Semantic events (response.created, response.output_text.delta, …, ending with response.completed which carries usage):


event: response.created
data: {"type":"response.created","response":{"id":"gen-…","status":"in_progress",…}}

event: response.output_text.delta
data: {"type":"response.output_text.delta","delta":"Hello"}

event: response.completed
data: {"type":"response.completed","response":{"id":"gen-…","status":"completed","usage":{"input_tokens":12,"output_tokens":7,…}}}

Anthropic Messages

Anthropic event stream (message_start → content_block_deltas → message_delta with usage → message_stop):


event: message_start
data: {"type":"message_start","message":{"id":"gen-…","role":"assistant","content":[],…}}

event: content_block_delta
data: {"type":"content_block_delta","index":0,"delta":{"type":"text_delta","text":"Hello"}}

event: message_delta
data: {"type":"message_delta","delta":{"stop_reason":"end_turn"},"usage":{"output_tokens":7}}

event: message_stop
data: {"type":"message_stop"}

Usage in streams — always

Token usage is reported on every request, streamed or not. For streaming, the final usage chunk is always emitted — you do not need to send stream_options: {"include_usage": true} (Chat Completions ingress accepts it for compatibility; the behavior is always on). Usage includes prompt, completion, and reasoning tokens, with cached vs. uncached prompt tokens broken out — see Usage & Credits.

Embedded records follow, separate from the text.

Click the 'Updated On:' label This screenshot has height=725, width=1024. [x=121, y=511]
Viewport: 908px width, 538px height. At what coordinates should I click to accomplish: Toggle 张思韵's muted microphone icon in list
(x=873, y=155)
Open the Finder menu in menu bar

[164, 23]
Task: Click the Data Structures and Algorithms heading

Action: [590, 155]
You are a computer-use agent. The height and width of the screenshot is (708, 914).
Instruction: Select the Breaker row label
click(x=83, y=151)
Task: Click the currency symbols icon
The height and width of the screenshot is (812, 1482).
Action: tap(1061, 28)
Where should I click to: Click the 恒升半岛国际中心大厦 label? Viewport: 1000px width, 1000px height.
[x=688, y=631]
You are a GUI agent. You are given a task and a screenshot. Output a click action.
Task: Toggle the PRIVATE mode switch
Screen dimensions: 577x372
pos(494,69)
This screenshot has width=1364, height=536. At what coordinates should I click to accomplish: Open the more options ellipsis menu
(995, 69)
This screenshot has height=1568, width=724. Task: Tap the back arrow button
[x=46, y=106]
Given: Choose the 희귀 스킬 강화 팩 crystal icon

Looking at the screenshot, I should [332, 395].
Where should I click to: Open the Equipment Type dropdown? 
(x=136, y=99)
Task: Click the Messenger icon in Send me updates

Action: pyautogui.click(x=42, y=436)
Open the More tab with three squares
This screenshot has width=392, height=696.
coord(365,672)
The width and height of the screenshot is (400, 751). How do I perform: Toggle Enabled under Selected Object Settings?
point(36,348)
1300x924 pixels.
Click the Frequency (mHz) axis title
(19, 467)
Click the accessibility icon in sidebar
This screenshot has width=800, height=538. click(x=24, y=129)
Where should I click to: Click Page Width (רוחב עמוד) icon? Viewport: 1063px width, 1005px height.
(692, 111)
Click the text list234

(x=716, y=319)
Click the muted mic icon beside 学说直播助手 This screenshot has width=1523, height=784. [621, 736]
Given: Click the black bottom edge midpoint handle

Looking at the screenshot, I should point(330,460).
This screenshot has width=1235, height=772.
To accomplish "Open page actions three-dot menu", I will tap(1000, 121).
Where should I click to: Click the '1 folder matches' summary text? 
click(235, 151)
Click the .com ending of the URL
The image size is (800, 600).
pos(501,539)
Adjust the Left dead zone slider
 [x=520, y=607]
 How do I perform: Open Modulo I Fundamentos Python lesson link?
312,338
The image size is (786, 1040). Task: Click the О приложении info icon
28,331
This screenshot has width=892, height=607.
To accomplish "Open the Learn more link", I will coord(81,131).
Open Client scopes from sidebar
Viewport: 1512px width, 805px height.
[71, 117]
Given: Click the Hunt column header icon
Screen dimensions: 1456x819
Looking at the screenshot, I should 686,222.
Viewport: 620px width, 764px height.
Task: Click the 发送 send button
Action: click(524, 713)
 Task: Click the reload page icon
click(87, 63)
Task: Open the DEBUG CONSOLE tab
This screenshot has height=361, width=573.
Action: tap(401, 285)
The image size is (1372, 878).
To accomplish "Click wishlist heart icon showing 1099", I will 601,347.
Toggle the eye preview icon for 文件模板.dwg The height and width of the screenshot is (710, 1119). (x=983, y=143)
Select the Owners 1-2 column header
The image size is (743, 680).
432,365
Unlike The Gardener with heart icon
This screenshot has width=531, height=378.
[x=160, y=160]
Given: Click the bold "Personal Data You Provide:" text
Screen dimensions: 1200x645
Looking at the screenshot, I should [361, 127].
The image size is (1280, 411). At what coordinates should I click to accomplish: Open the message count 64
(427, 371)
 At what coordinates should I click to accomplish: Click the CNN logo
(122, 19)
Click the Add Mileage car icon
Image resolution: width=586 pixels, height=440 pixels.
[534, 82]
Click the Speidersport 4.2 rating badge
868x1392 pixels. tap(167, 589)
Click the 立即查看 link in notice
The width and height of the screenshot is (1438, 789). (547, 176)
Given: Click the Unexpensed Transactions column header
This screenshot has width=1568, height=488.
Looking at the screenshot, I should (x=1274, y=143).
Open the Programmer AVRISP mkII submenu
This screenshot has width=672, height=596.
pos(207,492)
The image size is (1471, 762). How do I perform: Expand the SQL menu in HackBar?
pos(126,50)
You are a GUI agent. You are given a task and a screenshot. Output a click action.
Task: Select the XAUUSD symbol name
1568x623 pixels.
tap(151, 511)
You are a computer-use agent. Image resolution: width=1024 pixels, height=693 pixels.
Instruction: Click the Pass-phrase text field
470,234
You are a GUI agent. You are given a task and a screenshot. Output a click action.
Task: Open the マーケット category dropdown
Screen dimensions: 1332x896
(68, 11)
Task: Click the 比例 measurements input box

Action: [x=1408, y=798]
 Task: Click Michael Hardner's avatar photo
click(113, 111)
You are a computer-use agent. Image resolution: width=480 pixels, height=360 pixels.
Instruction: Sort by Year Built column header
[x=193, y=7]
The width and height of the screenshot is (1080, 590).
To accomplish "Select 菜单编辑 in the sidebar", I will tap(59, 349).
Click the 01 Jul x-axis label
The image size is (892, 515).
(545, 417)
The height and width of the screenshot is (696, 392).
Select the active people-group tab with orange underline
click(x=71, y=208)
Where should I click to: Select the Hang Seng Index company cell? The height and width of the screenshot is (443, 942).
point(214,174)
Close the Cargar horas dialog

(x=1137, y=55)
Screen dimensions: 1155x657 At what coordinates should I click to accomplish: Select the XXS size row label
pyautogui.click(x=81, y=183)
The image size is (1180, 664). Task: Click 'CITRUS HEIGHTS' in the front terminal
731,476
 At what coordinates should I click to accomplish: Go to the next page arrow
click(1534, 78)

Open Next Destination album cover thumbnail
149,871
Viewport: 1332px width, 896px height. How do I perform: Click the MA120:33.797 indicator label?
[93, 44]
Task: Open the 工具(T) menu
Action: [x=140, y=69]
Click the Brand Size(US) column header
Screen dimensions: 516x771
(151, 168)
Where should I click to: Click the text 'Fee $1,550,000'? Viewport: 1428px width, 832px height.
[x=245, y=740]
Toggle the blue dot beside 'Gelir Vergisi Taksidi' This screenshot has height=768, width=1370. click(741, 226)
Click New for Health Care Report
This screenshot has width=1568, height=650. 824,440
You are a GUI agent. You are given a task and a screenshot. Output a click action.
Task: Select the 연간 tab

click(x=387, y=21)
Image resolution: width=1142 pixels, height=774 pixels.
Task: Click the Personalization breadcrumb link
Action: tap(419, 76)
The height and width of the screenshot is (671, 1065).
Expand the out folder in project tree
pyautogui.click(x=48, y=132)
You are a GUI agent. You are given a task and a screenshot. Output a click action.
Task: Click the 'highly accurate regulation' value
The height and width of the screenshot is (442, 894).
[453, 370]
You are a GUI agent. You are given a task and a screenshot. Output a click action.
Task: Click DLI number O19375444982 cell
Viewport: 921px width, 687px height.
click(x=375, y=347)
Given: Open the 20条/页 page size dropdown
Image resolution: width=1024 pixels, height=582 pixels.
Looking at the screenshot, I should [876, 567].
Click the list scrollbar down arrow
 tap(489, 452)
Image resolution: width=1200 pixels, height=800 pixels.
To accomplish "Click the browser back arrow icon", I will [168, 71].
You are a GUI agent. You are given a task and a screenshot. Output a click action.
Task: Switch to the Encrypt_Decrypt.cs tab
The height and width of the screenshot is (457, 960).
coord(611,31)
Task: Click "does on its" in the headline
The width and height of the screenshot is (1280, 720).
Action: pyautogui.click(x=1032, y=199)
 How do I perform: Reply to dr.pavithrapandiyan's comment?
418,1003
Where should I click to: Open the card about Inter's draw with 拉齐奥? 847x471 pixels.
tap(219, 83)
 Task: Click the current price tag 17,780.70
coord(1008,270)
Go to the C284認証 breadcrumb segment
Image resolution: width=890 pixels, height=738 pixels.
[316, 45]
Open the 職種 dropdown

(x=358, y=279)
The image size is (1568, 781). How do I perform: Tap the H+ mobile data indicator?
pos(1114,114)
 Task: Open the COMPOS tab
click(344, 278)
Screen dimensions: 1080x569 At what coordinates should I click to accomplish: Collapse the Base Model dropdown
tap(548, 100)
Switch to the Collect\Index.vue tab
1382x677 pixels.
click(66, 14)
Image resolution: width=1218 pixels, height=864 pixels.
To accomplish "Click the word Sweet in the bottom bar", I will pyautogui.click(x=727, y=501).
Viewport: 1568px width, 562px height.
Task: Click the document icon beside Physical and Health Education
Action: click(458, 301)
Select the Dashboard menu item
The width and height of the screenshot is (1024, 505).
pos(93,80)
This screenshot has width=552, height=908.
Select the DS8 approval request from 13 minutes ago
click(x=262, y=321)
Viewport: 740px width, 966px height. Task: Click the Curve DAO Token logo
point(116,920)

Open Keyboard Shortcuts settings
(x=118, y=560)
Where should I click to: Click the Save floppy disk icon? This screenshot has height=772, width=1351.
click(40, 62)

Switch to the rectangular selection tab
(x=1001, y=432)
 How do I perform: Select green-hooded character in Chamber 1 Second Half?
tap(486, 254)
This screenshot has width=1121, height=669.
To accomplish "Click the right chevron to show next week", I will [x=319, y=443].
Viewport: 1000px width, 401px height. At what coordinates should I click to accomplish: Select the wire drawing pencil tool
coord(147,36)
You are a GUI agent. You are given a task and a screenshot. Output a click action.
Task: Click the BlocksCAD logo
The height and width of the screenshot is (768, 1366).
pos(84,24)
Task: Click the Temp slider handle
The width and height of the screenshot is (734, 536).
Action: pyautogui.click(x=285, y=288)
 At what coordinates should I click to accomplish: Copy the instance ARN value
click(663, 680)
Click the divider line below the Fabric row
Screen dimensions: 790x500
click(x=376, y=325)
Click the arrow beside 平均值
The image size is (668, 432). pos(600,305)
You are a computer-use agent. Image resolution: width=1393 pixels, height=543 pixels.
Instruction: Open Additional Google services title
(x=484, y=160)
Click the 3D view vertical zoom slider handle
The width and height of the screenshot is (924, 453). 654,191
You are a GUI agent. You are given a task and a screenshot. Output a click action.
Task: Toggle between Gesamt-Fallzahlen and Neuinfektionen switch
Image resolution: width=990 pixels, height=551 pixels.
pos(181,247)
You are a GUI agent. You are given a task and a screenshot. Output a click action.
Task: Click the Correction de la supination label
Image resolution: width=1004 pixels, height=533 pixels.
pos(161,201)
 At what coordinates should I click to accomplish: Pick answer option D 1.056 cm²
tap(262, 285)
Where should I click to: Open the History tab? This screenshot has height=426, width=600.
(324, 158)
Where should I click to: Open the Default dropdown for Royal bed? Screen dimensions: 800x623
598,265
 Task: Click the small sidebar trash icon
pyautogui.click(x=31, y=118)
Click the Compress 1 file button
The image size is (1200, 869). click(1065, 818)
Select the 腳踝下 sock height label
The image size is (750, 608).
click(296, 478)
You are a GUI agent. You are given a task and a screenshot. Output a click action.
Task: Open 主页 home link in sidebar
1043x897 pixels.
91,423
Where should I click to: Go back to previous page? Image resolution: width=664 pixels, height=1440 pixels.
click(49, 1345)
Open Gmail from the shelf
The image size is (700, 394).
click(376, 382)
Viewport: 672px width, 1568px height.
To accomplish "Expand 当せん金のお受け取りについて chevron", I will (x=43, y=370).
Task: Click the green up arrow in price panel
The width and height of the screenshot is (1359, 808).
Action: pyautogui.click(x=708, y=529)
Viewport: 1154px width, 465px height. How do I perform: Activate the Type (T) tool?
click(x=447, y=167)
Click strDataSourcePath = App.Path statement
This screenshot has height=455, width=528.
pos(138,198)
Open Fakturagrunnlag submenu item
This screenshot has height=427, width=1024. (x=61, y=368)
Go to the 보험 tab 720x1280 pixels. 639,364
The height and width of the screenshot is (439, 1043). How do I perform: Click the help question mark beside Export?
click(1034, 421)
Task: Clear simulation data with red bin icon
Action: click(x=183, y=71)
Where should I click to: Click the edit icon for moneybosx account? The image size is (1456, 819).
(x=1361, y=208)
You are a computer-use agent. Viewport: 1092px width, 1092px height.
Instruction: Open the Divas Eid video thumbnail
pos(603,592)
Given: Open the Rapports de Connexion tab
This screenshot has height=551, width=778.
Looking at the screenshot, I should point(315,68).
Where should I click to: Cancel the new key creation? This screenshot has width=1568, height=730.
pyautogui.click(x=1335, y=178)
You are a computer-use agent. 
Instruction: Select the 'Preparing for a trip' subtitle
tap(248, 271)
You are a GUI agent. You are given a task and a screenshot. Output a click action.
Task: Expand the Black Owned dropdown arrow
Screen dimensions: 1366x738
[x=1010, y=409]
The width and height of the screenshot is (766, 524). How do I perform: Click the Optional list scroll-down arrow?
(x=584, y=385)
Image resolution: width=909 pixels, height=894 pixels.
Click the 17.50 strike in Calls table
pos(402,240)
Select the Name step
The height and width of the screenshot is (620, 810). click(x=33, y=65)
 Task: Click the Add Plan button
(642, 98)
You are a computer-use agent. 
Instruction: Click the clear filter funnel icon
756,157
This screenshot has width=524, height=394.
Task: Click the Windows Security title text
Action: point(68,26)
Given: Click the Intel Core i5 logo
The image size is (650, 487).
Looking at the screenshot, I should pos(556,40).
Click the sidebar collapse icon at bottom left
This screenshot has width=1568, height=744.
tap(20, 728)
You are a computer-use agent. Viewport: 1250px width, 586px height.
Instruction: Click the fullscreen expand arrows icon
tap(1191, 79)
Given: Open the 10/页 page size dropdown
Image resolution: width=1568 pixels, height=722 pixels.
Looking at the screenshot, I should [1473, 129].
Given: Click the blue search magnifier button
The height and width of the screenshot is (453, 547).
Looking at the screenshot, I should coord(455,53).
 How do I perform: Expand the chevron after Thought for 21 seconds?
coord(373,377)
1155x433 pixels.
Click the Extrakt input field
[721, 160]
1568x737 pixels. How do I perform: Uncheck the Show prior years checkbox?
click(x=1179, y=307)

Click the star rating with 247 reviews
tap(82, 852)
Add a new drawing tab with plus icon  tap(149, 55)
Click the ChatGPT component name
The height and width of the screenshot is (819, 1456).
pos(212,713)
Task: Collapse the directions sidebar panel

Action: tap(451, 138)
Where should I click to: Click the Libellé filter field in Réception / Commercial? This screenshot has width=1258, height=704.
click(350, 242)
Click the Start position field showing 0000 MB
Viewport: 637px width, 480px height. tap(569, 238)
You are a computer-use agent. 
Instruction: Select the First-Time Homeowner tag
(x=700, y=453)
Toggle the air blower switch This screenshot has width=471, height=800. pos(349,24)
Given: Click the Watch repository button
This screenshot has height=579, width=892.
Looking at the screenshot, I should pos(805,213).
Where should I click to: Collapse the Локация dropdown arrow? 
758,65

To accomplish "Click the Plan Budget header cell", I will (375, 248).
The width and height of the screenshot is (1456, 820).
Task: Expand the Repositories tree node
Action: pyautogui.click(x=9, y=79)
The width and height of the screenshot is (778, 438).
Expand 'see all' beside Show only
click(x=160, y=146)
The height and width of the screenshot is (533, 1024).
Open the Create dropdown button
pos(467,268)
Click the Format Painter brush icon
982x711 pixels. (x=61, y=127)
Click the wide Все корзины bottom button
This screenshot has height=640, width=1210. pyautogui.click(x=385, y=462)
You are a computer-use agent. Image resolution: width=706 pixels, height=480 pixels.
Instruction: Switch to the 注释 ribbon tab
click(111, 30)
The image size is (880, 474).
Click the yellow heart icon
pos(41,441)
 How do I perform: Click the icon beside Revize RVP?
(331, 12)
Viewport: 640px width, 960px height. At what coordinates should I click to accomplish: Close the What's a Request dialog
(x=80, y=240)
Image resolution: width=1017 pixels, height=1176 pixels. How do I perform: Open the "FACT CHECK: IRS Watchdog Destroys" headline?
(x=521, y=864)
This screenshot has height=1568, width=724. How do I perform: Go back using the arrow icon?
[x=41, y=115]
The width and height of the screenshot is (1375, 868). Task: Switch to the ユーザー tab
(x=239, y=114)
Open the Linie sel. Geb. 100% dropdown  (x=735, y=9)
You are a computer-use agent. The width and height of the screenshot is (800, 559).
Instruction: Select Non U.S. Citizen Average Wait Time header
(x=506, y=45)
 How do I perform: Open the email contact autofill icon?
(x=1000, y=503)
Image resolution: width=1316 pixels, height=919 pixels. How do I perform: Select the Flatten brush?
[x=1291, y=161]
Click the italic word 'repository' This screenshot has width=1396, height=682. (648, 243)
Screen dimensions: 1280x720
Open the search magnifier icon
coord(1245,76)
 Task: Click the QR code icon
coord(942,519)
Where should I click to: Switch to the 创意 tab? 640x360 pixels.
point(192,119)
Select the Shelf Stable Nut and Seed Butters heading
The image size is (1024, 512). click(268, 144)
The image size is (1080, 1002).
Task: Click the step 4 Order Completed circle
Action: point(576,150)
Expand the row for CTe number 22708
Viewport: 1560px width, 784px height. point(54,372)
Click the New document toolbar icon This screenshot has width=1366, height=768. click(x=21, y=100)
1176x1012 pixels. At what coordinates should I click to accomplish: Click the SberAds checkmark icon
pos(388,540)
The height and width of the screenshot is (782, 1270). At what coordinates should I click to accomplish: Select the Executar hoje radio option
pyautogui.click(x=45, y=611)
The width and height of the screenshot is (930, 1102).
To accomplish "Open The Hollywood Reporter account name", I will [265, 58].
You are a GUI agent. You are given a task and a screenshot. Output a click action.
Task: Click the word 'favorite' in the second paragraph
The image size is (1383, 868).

Keep-alives, timeouts, aborts

SSE keep-alive comments every 15 seconds, so load balancers and proxies never idle-close a healthy stream.
Time to first token up to 5 minutes; 120 seconds inter-chunk idle; 60 minutes absolute stream cap. Details in Limits & Timeouts.
If your client aborts mid-stream, the tokens generated up to that point are still metered, billed, and recorded — the partial usage settles when the stream closes.

Errors that occur before any byte has streamed return a normal HTTP error response in your ingress format’s error shape. We never retry mid-stream.